In June, the Governor signed Budget tax increases, primarily on businesses, totaling about $8.7 billion over the next three years. The bulk of these tax increases comprise a three-year suspension of the net operating loss deduction and $5 million-per-year limit on utilization of tax credits. Those tax changes are retroactive to January 1, and will apply to the 2020, 2021 and 2022 tax years. Notably, the business incentive tax credit suspension will include a cap on the research and development credit, no doubt affecting biopharmaceutical research related to COVID.
Headcount Tax. AB 398 (Chu; D-San Jose) Punishes certain employers who create jobs and discourages hiring and employment growth by imposing a headcount tax of $275 per employee.
Burdensome and Unnecessary Corporate Tax Disclosure. SB 972 (Skinner; D-Berkeley) Violates traditional taxpayer confidentiality to undermine business strategy, destabilizes competition and politicizes tax policy by requiring the Franchise Tax Board to disclose all taxpayers’ identities and tax credits if their gross receipts are $5 billion or more.
Unnecessary Commission to Study Tax Expenditures. SB 956 (Jackson; D-Santa Barbara) Creates an unaccountable bureaucracy to study tax expenditures, largely removing the Legislature from the debate over the value of tax incentives designed to increase jobs and investments in California. This bill will potentially increase taxes by $20 billion.
Proposition 15. Prop.15 aims to repeal many of Prop. 13’s protections and increase taxes on business properties. Prop. 13 limits total taxes to 1% of the property’s value, and any increases to a maximum of 2% per year. Prop. 15 will require nearly all commercial properties be reassessed to fair market value for tax purposes. This will increase business property taxes by $7.5 billion to $12 billion a year, according to the Legislative Analyst.

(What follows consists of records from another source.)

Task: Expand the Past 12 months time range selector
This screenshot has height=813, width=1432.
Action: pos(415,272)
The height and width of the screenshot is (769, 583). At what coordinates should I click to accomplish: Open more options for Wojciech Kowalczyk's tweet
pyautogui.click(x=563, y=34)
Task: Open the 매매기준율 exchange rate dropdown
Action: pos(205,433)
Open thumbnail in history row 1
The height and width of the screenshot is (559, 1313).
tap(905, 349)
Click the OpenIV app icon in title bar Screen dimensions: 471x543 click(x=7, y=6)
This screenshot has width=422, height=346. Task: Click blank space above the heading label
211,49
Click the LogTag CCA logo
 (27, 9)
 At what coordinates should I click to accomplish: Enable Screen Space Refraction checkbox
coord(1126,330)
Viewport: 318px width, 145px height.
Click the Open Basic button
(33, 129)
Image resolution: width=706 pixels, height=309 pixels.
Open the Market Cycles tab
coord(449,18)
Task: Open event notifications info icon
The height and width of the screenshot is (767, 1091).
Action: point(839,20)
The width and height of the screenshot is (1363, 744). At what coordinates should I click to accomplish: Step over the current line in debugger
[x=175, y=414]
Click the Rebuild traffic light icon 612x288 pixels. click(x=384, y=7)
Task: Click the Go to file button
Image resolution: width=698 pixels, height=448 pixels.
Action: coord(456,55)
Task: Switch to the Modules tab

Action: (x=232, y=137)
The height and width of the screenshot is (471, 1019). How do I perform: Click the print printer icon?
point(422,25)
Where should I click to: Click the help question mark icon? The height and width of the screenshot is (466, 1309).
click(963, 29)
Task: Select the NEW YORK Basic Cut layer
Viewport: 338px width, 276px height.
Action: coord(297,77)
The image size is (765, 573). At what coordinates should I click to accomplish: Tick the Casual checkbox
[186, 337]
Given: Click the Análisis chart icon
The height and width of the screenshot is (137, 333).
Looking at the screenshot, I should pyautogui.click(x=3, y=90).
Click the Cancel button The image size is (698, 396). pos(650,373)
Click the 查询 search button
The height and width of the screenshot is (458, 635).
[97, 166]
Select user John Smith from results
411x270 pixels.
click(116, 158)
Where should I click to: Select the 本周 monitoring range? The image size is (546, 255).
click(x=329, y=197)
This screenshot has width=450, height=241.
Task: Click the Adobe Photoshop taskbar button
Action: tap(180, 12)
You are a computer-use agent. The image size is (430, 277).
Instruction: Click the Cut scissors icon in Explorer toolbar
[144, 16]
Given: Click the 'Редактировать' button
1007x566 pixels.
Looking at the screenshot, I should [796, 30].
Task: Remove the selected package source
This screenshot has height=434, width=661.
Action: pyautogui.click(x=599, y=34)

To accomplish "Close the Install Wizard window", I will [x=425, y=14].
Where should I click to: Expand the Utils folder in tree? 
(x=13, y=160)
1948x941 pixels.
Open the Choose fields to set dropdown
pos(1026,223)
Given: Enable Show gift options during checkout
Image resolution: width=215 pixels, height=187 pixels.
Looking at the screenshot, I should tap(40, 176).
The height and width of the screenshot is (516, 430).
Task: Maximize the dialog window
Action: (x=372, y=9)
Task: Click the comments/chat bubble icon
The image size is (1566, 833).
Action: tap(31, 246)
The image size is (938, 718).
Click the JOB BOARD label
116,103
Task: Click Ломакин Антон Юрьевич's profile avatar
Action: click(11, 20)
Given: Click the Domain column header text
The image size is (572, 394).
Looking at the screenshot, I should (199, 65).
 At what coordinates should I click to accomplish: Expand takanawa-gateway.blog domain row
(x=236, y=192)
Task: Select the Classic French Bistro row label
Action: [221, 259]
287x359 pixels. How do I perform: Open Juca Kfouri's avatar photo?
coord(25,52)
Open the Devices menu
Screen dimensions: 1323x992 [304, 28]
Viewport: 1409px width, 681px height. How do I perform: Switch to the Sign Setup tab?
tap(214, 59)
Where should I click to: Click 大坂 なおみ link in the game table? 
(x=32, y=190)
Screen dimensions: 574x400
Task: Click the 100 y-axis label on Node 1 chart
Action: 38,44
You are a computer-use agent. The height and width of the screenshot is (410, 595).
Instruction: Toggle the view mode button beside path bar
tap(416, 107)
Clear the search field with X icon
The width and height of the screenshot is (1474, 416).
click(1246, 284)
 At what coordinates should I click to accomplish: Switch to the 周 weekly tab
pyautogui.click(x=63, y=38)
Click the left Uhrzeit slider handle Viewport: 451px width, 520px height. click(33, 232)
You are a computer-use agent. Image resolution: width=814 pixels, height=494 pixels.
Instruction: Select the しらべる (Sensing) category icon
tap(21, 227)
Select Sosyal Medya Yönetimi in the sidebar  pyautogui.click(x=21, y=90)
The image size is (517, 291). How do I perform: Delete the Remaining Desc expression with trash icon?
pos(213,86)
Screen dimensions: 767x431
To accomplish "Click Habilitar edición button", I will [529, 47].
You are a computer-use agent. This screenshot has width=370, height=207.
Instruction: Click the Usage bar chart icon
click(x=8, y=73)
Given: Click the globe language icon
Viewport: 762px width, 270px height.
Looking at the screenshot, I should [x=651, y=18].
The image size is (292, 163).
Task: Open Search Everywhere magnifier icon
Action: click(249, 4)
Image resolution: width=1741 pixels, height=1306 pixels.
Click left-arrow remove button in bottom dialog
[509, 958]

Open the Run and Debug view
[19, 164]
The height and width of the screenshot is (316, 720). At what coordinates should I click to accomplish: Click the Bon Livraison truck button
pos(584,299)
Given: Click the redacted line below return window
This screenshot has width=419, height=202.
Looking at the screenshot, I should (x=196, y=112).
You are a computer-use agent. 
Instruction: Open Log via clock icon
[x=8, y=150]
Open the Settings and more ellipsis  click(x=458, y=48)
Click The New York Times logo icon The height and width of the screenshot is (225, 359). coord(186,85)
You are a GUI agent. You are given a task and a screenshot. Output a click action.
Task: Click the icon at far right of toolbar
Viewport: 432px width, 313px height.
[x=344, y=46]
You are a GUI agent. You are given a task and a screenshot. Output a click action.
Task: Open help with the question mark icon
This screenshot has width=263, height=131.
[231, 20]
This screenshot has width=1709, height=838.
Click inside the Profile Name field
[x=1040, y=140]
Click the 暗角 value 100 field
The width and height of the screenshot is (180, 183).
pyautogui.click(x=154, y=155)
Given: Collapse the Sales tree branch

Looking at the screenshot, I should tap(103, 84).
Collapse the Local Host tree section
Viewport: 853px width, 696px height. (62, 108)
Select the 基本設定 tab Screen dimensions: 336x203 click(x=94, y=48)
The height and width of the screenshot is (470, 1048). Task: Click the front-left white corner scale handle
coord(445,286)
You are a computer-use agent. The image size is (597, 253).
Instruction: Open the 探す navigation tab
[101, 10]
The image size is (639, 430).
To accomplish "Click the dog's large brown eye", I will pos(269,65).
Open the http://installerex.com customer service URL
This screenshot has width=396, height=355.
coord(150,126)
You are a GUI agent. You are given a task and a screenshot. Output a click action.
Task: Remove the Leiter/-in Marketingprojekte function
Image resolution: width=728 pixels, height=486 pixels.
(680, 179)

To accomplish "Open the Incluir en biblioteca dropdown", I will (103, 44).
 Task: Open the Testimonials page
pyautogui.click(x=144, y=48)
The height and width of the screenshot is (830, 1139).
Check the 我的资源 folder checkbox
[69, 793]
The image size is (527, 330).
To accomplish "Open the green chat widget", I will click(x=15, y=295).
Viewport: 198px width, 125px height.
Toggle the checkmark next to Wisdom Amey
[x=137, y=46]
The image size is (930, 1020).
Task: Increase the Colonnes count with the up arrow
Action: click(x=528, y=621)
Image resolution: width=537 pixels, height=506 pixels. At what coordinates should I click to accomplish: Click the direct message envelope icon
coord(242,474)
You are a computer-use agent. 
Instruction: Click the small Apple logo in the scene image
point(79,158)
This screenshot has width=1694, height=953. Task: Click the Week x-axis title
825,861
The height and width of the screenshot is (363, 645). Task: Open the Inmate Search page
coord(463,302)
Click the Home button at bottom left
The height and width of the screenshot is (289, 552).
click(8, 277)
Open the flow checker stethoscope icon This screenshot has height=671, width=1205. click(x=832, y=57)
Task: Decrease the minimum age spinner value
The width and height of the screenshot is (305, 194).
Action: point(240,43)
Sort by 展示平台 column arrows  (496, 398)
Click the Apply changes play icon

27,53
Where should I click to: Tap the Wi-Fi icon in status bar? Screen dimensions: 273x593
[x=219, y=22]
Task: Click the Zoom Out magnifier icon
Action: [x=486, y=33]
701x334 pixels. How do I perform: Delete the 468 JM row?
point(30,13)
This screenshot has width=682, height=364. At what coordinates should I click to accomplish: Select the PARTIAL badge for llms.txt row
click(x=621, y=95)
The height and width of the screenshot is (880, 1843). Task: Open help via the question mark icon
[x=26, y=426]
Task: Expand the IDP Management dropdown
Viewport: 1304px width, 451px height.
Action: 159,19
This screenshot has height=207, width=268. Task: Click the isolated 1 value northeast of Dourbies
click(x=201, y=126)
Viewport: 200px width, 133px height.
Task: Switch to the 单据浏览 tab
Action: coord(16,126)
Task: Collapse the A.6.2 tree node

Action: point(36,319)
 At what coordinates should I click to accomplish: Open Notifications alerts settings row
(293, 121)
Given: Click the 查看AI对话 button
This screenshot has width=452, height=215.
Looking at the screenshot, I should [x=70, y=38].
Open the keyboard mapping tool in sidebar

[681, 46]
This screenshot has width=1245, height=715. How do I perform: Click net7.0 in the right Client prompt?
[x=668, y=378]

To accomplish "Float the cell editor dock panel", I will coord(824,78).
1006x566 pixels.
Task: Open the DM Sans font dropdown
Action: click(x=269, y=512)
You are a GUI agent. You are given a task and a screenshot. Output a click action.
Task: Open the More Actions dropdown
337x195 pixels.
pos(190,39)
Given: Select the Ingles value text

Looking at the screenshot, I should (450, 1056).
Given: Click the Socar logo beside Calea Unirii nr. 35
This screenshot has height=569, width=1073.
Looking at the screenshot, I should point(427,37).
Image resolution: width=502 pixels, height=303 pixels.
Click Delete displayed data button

CalChamber is a member of the Californians to Stop Higher Property Taxes coalition, along with hundreds of other organizations, opposing Prop. 15. Small businesses have already suffered staggering pandemic induced setbacks and an historic property tax increase could not be more ill-timed. If Prop. 15 passes it will likely prove to be unmanageable for many employers.
Joseph Vranich, a business relocation expert, reported that approximately 17,000 businesses have left California over the last decade, in full or in part, diverting an estimated $99 billion in capital. With bills and initiatives like these, in addition to the highest state income tax in the country and a state corporate tax rate of 8.84%, it doesn’t appear that trend will change any time soon.